In the heavily unionized auto industry, 64 percent of General Motors employees said they gave to Democrats, compared to 60 percent at Ford Motor Co. Fifty-one percent of the Honda U.S. employees gave to Republicans, while 53 percent of those at Toyota USA gave to Democrats. No data were available for Fiat Chrysler.
Among department stores, Kohl’s employees were 62 percent Democrat, while 69 percent of those at Target backed Democrats. In the defense industry, 90 percent of Lockheed Martin workers gave to Republicans, compared to 55 percent of Boeing employees, who gave to Democrats.
Showing remarkable balance in the political giving of their respective workforces were Home Depot and Lowe’s. Slightly more than 50 percent of the former gave to Republicans, while 51 percent did so at Lowe’s. The CVS drug store chain’s workers were also nicely balanced, with 50 percent giving to the GOP, 41.7 percent to Democrats, and the remainder to independents.

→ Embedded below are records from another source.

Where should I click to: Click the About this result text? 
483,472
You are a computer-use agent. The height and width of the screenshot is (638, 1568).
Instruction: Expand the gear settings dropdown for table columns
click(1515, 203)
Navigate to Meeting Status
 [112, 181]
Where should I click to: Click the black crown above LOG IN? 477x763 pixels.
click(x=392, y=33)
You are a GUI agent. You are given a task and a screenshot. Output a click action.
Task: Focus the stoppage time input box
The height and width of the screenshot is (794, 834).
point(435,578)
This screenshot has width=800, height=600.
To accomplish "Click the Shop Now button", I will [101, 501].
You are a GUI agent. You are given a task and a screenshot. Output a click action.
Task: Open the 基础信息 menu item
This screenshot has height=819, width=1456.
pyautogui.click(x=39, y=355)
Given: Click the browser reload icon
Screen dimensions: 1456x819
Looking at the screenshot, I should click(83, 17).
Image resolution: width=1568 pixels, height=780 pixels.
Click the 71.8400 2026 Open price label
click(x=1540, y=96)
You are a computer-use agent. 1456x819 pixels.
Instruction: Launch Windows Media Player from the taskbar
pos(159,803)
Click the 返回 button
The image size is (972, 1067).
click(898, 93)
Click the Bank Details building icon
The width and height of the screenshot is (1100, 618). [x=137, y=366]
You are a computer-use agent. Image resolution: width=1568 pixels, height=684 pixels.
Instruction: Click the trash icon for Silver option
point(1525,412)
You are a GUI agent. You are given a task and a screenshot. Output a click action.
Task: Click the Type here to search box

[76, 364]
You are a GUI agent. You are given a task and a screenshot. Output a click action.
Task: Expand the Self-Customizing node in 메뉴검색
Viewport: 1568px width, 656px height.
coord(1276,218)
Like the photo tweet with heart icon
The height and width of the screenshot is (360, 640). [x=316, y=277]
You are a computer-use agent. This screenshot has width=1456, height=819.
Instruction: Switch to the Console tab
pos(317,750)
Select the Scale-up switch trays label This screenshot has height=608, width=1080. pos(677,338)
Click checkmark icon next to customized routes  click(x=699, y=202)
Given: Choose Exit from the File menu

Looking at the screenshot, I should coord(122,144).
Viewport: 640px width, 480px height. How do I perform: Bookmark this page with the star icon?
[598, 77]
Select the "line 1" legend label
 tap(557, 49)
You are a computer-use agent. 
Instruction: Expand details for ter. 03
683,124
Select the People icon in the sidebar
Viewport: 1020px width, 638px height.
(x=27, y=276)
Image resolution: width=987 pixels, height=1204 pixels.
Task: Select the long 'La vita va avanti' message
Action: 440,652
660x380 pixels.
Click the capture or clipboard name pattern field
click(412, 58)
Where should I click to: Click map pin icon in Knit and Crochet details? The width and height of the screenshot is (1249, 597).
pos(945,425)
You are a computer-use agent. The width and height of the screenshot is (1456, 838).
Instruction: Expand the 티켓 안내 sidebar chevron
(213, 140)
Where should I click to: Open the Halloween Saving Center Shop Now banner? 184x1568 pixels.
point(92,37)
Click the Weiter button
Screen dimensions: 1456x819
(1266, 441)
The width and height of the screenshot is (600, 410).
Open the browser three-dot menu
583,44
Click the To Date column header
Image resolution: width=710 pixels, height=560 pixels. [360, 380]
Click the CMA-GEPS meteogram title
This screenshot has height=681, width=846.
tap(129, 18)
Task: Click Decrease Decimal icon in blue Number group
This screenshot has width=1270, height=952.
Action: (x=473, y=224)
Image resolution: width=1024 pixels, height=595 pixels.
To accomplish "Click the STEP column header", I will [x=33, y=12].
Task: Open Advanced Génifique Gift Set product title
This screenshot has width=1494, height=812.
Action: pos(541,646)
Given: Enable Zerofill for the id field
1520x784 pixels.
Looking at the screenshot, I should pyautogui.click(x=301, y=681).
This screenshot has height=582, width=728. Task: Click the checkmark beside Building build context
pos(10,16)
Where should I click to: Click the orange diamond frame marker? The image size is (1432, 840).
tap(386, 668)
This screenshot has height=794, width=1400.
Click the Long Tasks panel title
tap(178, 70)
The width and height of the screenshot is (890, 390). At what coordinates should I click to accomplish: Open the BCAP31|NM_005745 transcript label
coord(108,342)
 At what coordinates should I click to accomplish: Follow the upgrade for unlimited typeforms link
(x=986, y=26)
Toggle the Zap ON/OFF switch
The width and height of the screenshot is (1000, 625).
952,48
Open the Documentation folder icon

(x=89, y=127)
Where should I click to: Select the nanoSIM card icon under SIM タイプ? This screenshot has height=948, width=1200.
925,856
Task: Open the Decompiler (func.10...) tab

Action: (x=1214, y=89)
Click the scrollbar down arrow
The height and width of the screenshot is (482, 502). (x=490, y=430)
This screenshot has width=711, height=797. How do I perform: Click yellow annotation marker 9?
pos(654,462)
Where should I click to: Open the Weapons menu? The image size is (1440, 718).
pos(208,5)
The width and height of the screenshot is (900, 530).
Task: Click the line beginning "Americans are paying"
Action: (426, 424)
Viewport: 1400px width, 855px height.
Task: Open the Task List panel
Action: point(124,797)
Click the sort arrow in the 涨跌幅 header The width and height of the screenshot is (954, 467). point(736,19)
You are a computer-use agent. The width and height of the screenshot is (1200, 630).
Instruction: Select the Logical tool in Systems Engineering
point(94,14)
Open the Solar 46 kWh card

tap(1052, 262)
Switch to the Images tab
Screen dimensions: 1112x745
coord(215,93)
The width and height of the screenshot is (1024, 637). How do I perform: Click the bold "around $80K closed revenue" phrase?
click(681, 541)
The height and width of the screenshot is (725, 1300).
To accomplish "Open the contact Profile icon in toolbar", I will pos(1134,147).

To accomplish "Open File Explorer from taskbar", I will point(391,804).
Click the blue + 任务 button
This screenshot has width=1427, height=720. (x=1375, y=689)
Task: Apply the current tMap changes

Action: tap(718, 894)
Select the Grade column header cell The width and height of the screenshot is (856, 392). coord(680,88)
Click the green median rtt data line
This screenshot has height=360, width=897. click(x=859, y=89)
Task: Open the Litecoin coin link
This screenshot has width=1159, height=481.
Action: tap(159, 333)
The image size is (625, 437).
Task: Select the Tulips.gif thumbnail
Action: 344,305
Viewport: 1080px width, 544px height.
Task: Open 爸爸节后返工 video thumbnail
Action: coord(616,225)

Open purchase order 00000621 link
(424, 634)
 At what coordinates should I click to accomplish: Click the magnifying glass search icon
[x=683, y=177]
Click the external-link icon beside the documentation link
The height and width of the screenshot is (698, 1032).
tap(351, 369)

For Marriott International, 62 percent of the workers said they gave to Democrats. At Holiday Inn Club Vacations, 82 percent of the employees backed Democrats.
Bias toward Democrats was particularly strong among major media outlets. The New York Times, at 97 percent Democrat, was highest, followed by The Washington Post at 91 percent. The Democrat figure at CNN was 77 percent — while at Gannett it was 78 percent.
The most “fair and balanced” among the media outlets? Fully 56 percent of those working for Fox News contributed to Democrats.